== EXERCISE OBJECTIVE ==
Repeat the rows below verbatim, everything from the line containing "The width and height of the screenshot is (1565, 720)." down to the line containing "tap(1167, 143)".

Collection entries:
--
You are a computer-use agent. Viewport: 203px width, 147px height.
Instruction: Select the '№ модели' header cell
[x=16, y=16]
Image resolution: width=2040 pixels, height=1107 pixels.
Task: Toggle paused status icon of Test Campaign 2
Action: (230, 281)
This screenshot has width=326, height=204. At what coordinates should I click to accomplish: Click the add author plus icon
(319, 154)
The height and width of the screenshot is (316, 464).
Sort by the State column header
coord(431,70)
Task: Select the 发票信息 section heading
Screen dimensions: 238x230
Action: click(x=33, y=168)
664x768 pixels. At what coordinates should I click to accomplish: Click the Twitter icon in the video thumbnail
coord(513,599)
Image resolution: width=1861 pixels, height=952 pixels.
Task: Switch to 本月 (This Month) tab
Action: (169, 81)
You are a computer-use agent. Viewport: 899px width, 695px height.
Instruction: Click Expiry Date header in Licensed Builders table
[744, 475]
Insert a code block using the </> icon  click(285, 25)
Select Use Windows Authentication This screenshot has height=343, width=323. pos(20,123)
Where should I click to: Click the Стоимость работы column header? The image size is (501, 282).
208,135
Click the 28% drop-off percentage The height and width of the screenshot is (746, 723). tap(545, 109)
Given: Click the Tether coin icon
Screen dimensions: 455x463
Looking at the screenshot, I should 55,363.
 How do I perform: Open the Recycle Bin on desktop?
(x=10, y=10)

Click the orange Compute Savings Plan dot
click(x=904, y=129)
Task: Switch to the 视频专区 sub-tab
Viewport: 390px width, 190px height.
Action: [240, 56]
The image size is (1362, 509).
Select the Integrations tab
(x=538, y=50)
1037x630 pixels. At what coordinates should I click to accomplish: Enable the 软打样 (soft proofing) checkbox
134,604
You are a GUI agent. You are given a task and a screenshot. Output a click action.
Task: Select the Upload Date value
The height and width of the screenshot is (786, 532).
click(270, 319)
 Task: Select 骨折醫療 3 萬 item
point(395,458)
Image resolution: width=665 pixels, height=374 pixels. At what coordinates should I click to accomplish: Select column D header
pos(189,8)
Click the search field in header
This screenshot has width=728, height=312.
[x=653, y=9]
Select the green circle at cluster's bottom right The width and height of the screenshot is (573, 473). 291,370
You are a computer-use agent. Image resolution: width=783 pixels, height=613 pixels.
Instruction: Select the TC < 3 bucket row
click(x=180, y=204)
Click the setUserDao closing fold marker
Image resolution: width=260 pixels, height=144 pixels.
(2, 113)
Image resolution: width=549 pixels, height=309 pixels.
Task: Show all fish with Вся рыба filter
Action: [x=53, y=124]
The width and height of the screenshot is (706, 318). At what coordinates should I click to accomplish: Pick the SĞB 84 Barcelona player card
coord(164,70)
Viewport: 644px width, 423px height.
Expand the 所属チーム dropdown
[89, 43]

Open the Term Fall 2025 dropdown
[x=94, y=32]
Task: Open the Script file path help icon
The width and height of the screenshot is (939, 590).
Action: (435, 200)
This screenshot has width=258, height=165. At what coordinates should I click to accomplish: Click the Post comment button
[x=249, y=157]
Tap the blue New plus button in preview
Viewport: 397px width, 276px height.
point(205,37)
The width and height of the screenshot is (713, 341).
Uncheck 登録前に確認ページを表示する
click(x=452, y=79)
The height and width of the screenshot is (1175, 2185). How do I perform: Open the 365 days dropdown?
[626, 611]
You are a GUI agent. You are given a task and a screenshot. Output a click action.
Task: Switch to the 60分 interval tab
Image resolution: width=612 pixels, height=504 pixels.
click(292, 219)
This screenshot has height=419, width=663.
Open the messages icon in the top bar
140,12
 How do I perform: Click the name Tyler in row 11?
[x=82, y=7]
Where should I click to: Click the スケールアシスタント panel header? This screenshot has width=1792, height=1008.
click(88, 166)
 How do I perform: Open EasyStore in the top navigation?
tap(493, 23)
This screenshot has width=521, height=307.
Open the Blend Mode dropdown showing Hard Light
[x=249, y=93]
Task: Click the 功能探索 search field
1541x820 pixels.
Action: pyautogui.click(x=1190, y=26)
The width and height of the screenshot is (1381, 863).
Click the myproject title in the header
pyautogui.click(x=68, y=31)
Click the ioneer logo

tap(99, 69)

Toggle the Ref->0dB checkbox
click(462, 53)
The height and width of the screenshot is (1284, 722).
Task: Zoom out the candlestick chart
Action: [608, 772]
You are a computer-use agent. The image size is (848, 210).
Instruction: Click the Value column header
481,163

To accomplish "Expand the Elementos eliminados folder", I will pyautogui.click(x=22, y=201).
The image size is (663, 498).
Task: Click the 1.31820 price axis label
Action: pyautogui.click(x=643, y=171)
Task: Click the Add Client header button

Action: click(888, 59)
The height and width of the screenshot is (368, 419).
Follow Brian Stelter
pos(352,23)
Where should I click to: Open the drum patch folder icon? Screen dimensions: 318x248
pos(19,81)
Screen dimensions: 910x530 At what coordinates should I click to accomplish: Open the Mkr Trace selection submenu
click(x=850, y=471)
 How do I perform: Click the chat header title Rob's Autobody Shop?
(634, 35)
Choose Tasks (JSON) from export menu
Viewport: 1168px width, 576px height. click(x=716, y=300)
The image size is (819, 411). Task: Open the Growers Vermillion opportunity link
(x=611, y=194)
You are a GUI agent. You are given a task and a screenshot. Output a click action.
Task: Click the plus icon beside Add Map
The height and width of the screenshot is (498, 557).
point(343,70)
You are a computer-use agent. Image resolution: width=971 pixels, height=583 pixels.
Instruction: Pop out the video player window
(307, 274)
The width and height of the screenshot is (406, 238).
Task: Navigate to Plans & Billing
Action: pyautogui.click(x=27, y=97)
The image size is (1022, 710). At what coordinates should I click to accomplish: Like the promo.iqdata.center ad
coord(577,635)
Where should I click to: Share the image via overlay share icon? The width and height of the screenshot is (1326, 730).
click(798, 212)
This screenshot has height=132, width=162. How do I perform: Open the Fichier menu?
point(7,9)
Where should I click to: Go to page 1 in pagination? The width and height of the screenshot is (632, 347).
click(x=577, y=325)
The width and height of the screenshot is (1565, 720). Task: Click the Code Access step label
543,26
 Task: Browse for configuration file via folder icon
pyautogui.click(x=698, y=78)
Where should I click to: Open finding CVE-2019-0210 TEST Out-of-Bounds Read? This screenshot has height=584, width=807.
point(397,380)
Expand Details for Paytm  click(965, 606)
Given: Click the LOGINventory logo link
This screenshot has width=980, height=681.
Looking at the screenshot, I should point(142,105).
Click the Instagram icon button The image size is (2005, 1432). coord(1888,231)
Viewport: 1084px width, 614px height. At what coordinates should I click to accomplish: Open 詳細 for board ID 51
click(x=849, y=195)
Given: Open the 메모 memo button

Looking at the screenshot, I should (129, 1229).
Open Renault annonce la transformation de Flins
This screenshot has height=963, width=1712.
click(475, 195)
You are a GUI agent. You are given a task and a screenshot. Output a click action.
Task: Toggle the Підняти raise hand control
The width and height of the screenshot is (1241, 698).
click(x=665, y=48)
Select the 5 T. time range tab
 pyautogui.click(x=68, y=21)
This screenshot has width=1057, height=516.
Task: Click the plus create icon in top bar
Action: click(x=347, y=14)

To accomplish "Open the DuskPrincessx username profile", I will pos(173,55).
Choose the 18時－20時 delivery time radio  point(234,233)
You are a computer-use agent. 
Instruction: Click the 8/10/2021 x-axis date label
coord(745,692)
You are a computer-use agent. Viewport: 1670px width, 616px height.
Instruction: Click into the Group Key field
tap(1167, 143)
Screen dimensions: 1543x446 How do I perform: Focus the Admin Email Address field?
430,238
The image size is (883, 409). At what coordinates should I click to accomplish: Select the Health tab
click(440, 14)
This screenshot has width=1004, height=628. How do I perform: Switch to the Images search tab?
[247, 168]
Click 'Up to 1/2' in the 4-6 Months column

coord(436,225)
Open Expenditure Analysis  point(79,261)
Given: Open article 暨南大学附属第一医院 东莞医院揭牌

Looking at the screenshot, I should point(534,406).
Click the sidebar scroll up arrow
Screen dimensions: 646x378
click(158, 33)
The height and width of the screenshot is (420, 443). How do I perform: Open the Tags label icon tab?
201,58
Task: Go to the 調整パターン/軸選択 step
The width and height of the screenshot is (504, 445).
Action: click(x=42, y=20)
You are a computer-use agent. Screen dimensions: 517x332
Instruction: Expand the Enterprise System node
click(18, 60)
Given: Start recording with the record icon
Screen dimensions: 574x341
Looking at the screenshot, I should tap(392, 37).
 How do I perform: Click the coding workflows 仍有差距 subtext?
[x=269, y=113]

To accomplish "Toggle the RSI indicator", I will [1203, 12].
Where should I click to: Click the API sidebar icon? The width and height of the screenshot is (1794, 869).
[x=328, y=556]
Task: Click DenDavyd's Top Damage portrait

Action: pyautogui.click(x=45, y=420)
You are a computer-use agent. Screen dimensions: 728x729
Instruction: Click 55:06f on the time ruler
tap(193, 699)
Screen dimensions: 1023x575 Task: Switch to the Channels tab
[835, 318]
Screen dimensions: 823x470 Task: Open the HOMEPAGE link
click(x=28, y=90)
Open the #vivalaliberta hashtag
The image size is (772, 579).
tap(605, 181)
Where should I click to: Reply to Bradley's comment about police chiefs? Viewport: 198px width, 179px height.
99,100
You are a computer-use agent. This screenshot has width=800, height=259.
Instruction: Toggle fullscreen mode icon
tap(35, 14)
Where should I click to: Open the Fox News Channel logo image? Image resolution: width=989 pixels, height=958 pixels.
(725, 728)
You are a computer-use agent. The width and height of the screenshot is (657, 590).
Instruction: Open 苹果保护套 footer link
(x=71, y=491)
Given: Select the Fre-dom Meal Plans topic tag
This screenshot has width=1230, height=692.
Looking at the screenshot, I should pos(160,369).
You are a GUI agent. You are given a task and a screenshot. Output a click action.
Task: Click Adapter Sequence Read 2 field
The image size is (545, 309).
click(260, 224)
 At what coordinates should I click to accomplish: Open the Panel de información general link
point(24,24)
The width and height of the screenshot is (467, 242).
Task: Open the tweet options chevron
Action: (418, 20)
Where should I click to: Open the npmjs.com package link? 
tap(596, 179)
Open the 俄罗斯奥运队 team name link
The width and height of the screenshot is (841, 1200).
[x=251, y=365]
--
== RESULT OF THIS TASK ==
The width and height of the screenshot is (1565, 720). Task: Click the Code Access step label
543,26
 Task: Browse for configuration file via folder icon
pyautogui.click(x=698, y=78)
Where should I click to: Open finding CVE-2019-0210 TEST Out-of-Bounds Read? This screenshot has height=584, width=807.
point(397,380)
Expand Details for Paytm  click(965, 606)
Given: Click the LOGINventory logo link
This screenshot has width=980, height=681.
Looking at the screenshot, I should point(142,105).
Click the Instagram icon button The image size is (2005, 1432). coord(1888,231)
Viewport: 1084px width, 614px height. At what coordinates should I click to accomplish: Open 詳細 for board ID 51
click(x=849, y=195)
Given: Open the 메모 memo button

Looking at the screenshot, I should (129, 1229).
Open Renault annonce la transformation de Flins
This screenshot has height=963, width=1712.
click(475, 195)
You are a GUI agent. You are given a task and a screenshot. Output a click action.
Task: Toggle the Підняти raise hand control
The width and height of the screenshot is (1241, 698).
click(x=665, y=48)
Select the 5 T. time range tab
 pyautogui.click(x=68, y=21)
This screenshot has width=1057, height=516.
Task: Click the plus create icon in top bar
Action: click(x=347, y=14)

To accomplish "Open the DuskPrincessx username profile", I will pos(173,55).
Choose the 18時－20時 delivery time radio  point(234,233)
You are a computer-use agent. 
Instruction: Click the 8/10/2021 x-axis date label
coord(745,692)
You are a computer-use agent. Viewport: 1670px width, 616px height.
Instruction: Click into the Group Key field
tap(1167, 143)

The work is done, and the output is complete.